━━━━━ The records
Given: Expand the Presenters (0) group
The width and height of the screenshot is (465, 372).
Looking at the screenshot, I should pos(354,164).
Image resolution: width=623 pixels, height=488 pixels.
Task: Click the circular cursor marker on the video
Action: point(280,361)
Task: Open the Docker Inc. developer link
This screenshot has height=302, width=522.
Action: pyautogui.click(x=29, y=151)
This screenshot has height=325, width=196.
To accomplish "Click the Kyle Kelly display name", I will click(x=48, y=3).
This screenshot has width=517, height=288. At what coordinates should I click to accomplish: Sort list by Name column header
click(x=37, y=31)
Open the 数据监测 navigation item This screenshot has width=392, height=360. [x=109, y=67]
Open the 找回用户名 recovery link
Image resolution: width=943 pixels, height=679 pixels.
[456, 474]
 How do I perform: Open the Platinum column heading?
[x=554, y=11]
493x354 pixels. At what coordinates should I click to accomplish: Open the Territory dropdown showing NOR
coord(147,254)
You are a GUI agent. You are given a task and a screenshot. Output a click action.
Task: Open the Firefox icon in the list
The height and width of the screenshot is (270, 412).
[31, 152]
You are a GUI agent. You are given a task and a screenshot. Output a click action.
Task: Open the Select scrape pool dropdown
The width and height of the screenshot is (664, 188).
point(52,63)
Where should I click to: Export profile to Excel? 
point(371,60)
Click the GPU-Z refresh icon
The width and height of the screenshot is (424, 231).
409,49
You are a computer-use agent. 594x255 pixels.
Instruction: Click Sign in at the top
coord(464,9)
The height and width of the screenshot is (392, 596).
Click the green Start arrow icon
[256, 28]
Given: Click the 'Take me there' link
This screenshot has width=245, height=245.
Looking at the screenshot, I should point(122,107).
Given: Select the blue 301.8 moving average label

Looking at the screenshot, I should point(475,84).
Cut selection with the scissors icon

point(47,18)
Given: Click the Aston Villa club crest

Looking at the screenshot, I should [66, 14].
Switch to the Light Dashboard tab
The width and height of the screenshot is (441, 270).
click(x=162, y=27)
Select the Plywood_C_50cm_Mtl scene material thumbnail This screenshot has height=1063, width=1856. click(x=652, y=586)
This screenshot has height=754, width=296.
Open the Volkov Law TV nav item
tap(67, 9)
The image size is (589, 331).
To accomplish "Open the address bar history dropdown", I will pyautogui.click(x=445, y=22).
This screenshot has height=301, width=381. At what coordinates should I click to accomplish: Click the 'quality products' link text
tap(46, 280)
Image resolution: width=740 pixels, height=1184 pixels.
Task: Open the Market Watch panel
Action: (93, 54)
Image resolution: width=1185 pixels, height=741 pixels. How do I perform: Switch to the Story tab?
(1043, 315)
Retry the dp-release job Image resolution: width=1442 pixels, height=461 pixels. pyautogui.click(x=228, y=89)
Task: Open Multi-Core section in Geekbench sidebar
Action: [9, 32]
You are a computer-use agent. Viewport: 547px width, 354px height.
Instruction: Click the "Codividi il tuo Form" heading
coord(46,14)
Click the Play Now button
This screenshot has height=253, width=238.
━━━━━━━━━━
▶ _To do_
Set down the listing above in full, please, exactly as it appears.

▶ _Exercise output_
Given: Expand the Presenters (0) group
The width and height of the screenshot is (465, 372).
Looking at the screenshot, I should pos(354,164).
Image resolution: width=623 pixels, height=488 pixels.
Task: Click the circular cursor marker on the video
Action: point(280,361)
Task: Open the Docker Inc. developer link
This screenshot has height=302, width=522.
Action: pyautogui.click(x=29, y=151)
This screenshot has height=325, width=196.
To accomplish "Click the Kyle Kelly display name", I will click(x=48, y=3).
This screenshot has width=517, height=288. At what coordinates should I click to accomplish: Sort list by Name column header
click(x=37, y=31)
Open the 数据监测 navigation item This screenshot has width=392, height=360. [x=109, y=67]
Open the 找回用户名 recovery link
Image resolution: width=943 pixels, height=679 pixels.
[456, 474]
 How do I perform: Open the Platinum column heading?
[x=554, y=11]
493x354 pixels. At what coordinates should I click to accomplish: Open the Territory dropdown showing NOR
coord(147,254)
You are a GUI agent. You are given a task and a screenshot. Output a click action.
Task: Open the Firefox icon in the list
The height and width of the screenshot is (270, 412).
[31, 152]
You are a GUI agent. You are given a task and a screenshot. Output a click action.
Task: Open the Select scrape pool dropdown
The width and height of the screenshot is (664, 188).
point(52,63)
Where should I click to: Export profile to Excel? 
point(371,60)
Click the GPU-Z refresh icon
The width and height of the screenshot is (424, 231).
409,49
You are a computer-use agent. 594x255 pixels.
Instruction: Click Sign in at the top
coord(464,9)
The height and width of the screenshot is (392, 596).
Click the green Start arrow icon
[256, 28]
Given: Click the 'Take me there' link
This screenshot has width=245, height=245.
Looking at the screenshot, I should point(122,107).
Given: Select the blue 301.8 moving average label

Looking at the screenshot, I should point(475,84).
Cut selection with the scissors icon

point(47,18)
Given: Click the Aston Villa club crest

Looking at the screenshot, I should [66, 14].
Switch to the Light Dashboard tab
The width and height of the screenshot is (441, 270).
click(x=162, y=27)
Select the Plywood_C_50cm_Mtl scene material thumbnail This screenshot has height=1063, width=1856. click(x=652, y=586)
This screenshot has height=754, width=296.
Open the Volkov Law TV nav item
tap(67, 9)
The image size is (589, 331).
To accomplish "Open the address bar history dropdown", I will pyautogui.click(x=445, y=22).
This screenshot has height=301, width=381. At what coordinates should I click to accomplish: Click the 'quality products' link text
tap(46, 280)
Image resolution: width=740 pixels, height=1184 pixels.
Task: Open the Market Watch panel
Action: (93, 54)
Image resolution: width=1185 pixels, height=741 pixels. How do I perform: Switch to the Story tab?
(1043, 315)
Retry the dp-release job Image resolution: width=1442 pixels, height=461 pixels. pyautogui.click(x=228, y=89)
Task: Open Multi-Core section in Geekbench sidebar
Action: [9, 32]
You are a computer-use agent. Viewport: 547px width, 354px height.
Instruction: Click the "Codividi il tuo Form" heading
coord(46,14)
Click the Play Now button
This screenshot has height=253, width=238.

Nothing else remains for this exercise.